Created attachment 20432 [details] test case
We have the impression that the bug still exists and would like to have a clarification whether - to your knowledge - there are still situations where problems can occur. We are using the Java 2 SDK from Sun Version 1.3.1_01 (with native threads). The Java VM is started first, later on - via JNI - a shared "bridging" library written in C++ is loaded which then pulls in other C++ libraries. When Java calls C++, an exception handler (try/catch) is always set up before other C++ routines are called. But when one of these nested C++ routines throws an exception, the whole process crashes with core dump. This effect does not occur if the highest level C++ interface is called from a simple C++ main program instead of the Java VM. We are using Red Hat 7.1 with the updated gcc suite 2.96-85 and glibc 2.2.4-19 (where this bug #37933 should have been fixed). All C++ code has been recompiled, but as a matter of fact the Java VM comes in binary form.
I cannot reproduce report 2 (and it has nothing to do with report 1, unless -lodbc has been compiled with egcs++ and even then, it would simply segfault, not end up in terminate()). As for report 3, I cannot do anything unless I have self-contained testcase. The interesting thing to know is what EH registry are Java libs and your C++ libs registering at (ie. what __register_frame_info are they calling; is it in glibc, or in libstdc++ (which one?), what routines throw the exception (your 2.96-RH compiled C++ libs?), what all routines should the exception go through and where should it be caught (in JDK?). Note that guaranteed to work is only throwing exception from g++ version X routine which will be caught by routine compiled with the same g++ version (here version means egcs 1.x, gcc 2.95.x, gcc 2.96-RH, gcc 3).
I have a similar problem using Linux 2.4.2-2smp with gcc-2.96-85 glibc-2.2.4-19.3 An exception thrown from a shared library isn't caught by the caller. I have created a testcase which reproduces this. I will attach it.

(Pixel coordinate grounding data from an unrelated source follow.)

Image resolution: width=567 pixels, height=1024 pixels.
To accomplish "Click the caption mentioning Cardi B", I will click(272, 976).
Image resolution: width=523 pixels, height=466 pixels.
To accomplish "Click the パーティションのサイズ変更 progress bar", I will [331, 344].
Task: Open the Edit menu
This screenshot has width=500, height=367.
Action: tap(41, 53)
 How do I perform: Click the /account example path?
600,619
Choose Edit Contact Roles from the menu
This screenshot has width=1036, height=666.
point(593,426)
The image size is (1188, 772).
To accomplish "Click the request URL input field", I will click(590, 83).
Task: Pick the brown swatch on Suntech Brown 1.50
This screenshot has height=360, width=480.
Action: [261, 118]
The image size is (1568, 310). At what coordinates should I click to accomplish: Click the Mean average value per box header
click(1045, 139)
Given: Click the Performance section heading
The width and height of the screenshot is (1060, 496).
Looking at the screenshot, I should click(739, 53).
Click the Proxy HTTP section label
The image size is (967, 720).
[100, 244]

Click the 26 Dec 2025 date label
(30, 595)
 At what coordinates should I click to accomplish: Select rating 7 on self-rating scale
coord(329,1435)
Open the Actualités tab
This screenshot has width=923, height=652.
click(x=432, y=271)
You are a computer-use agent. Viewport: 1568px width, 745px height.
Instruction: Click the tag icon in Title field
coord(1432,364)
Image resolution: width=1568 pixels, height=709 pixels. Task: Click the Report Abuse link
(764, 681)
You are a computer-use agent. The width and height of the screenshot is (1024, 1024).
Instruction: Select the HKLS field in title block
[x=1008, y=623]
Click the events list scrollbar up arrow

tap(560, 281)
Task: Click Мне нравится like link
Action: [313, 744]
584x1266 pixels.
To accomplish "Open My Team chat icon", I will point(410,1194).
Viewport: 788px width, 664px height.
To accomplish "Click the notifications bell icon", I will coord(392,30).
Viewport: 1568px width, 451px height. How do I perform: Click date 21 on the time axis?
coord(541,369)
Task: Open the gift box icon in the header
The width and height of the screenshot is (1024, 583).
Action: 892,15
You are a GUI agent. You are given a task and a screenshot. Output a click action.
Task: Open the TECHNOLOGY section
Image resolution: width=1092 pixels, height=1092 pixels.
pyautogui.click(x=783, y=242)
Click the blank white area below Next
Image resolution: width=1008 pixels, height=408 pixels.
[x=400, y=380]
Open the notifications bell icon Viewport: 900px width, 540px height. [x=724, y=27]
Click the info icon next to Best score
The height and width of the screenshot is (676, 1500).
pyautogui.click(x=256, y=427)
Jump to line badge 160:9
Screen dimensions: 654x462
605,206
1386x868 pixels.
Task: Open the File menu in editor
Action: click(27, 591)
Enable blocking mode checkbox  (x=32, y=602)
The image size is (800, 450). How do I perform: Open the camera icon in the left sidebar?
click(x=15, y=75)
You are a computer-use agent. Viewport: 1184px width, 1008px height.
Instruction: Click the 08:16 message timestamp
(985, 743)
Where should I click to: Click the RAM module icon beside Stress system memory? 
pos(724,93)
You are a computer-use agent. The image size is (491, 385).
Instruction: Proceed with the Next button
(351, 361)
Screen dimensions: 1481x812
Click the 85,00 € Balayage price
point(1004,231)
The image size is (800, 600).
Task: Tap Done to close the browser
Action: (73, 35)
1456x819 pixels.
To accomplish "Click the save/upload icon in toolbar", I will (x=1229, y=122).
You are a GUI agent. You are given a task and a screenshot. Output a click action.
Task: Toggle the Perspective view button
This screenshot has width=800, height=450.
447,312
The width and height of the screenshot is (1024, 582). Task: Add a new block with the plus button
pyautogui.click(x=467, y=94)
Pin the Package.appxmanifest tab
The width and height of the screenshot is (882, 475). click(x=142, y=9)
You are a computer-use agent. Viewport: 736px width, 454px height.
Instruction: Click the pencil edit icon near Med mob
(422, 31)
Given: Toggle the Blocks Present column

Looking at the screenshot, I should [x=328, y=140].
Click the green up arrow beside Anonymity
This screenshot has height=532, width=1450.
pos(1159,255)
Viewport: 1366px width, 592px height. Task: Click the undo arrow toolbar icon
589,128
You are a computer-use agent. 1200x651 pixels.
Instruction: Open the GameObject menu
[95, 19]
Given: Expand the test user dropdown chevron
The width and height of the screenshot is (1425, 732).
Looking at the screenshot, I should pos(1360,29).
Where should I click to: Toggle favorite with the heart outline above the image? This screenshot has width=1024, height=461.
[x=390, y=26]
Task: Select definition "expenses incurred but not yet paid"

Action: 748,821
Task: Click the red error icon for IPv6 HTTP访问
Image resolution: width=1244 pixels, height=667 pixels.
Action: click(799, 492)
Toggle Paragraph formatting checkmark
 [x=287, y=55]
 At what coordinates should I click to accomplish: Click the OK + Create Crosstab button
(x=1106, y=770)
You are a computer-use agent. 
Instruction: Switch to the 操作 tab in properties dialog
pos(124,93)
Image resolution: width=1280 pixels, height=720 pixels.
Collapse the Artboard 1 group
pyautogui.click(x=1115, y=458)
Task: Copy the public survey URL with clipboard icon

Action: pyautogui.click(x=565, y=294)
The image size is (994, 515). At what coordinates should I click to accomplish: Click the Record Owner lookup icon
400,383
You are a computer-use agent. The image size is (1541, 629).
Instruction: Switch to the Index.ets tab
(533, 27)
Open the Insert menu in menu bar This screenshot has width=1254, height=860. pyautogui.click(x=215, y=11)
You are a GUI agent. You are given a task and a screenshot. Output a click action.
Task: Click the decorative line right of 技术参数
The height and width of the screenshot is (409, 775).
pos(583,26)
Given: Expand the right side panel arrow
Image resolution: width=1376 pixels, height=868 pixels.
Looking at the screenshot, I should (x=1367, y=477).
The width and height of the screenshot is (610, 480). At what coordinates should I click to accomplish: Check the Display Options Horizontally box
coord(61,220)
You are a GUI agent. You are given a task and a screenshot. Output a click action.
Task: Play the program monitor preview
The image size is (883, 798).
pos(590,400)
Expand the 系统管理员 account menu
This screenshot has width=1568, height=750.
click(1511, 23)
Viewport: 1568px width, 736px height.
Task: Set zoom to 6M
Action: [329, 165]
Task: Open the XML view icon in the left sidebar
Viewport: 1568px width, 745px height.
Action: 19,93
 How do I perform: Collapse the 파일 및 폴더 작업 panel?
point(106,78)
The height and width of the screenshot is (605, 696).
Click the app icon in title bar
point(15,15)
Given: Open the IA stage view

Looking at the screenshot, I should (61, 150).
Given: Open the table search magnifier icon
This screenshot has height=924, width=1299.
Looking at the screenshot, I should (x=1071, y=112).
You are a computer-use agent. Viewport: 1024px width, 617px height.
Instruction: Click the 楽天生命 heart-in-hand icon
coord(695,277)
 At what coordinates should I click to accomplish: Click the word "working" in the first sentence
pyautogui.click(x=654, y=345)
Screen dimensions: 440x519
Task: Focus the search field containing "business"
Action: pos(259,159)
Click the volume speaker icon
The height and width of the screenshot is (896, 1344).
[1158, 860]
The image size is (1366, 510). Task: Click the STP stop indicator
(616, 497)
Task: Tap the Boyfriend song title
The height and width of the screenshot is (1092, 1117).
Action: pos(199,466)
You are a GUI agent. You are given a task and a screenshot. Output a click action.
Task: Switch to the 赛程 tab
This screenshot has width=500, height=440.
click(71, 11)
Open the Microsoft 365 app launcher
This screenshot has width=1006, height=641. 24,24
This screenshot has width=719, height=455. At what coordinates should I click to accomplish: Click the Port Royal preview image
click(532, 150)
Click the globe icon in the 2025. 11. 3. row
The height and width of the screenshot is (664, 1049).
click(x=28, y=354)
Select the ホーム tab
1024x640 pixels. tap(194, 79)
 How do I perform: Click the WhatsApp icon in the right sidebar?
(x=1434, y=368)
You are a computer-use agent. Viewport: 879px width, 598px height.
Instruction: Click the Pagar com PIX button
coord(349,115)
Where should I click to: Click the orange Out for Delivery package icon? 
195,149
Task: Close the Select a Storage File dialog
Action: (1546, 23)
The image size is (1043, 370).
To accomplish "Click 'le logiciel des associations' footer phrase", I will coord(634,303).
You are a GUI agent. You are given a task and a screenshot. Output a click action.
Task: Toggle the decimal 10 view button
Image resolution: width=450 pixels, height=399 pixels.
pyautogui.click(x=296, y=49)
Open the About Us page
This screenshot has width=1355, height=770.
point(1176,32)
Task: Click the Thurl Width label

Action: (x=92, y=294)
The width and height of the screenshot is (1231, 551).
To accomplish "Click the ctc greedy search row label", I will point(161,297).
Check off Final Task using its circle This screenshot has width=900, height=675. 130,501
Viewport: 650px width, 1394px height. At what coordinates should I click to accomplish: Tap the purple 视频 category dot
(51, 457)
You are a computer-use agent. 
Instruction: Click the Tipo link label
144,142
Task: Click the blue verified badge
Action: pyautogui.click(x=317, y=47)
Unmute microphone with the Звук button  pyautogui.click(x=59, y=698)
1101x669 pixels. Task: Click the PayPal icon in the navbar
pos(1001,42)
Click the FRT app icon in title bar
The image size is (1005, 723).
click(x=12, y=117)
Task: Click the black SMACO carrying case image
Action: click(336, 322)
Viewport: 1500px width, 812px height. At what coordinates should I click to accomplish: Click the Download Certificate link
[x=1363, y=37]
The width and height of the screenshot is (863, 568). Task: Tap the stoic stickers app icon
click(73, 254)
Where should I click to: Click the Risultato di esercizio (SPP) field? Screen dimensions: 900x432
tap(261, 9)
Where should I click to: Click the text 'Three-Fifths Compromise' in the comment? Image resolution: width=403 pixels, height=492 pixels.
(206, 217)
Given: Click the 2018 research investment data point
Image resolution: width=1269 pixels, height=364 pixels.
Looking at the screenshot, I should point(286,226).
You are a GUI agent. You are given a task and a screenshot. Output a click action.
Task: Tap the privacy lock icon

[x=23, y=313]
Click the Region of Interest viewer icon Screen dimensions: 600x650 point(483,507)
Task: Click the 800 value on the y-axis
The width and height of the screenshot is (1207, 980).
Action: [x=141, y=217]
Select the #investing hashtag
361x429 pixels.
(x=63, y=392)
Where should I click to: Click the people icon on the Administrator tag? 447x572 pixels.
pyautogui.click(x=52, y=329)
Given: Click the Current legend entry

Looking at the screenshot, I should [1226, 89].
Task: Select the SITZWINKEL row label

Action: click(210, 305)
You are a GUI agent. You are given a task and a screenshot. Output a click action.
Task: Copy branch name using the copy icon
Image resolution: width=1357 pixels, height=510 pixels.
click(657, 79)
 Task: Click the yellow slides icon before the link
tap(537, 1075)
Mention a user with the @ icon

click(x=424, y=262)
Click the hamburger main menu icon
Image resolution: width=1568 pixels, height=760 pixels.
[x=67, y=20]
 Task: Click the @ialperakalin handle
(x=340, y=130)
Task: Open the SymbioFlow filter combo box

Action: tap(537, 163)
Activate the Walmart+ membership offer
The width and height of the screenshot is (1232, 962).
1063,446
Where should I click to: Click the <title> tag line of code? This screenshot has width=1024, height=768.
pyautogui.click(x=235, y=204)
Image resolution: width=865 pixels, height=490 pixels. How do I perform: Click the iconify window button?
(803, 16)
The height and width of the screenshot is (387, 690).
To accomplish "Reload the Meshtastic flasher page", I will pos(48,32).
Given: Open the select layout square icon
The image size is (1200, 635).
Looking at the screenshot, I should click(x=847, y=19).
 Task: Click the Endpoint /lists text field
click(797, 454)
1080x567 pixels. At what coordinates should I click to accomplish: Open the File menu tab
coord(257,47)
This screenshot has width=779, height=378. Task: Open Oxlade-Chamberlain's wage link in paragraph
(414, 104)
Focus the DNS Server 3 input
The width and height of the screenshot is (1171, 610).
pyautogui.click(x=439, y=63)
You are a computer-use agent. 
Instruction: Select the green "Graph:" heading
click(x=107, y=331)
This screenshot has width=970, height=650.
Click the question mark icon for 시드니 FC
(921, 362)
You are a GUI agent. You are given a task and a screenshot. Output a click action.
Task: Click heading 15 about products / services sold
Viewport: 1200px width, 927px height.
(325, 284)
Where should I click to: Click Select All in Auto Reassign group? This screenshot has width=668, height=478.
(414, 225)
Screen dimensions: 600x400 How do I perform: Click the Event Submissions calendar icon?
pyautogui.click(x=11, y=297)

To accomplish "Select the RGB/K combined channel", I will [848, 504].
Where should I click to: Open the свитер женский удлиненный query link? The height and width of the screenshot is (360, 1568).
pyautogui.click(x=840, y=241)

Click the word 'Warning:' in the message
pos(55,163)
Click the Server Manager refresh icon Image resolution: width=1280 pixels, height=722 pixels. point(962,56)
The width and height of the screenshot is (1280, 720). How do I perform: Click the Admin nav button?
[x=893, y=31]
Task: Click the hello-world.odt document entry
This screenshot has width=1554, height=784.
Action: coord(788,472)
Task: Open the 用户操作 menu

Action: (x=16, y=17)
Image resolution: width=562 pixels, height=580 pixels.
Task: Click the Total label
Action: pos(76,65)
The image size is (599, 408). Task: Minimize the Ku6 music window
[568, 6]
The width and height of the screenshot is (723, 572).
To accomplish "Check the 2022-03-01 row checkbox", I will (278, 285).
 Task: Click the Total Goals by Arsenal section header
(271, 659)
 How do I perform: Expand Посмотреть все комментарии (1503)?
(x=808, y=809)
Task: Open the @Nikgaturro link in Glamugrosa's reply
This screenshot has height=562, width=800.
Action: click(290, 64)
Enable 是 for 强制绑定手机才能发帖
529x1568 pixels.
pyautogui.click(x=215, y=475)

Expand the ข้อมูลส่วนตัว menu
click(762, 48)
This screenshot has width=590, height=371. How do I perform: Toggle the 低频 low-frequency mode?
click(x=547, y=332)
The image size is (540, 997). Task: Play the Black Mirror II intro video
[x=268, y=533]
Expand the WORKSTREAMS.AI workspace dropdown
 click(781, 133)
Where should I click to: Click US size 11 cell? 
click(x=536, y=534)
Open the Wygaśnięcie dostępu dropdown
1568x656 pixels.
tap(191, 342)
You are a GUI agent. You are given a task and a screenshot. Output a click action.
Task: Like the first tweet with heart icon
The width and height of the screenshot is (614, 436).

Created attachment 41651 [details] testcase for uncaught exception
Excuse me, it seems my problem is not related to this issue -- it disappears when I link with 'g++' instead of 'ld'. Is this documented anywhere so I can kick myself for not having read it? :-)
We would like to verify, is the original problem fixed in glibc-2.2.3-7 and gcc-2.96-84 in so far as rolf.mueller thinks problem still exists.
If you are able to reproduce with current releases, please reopen.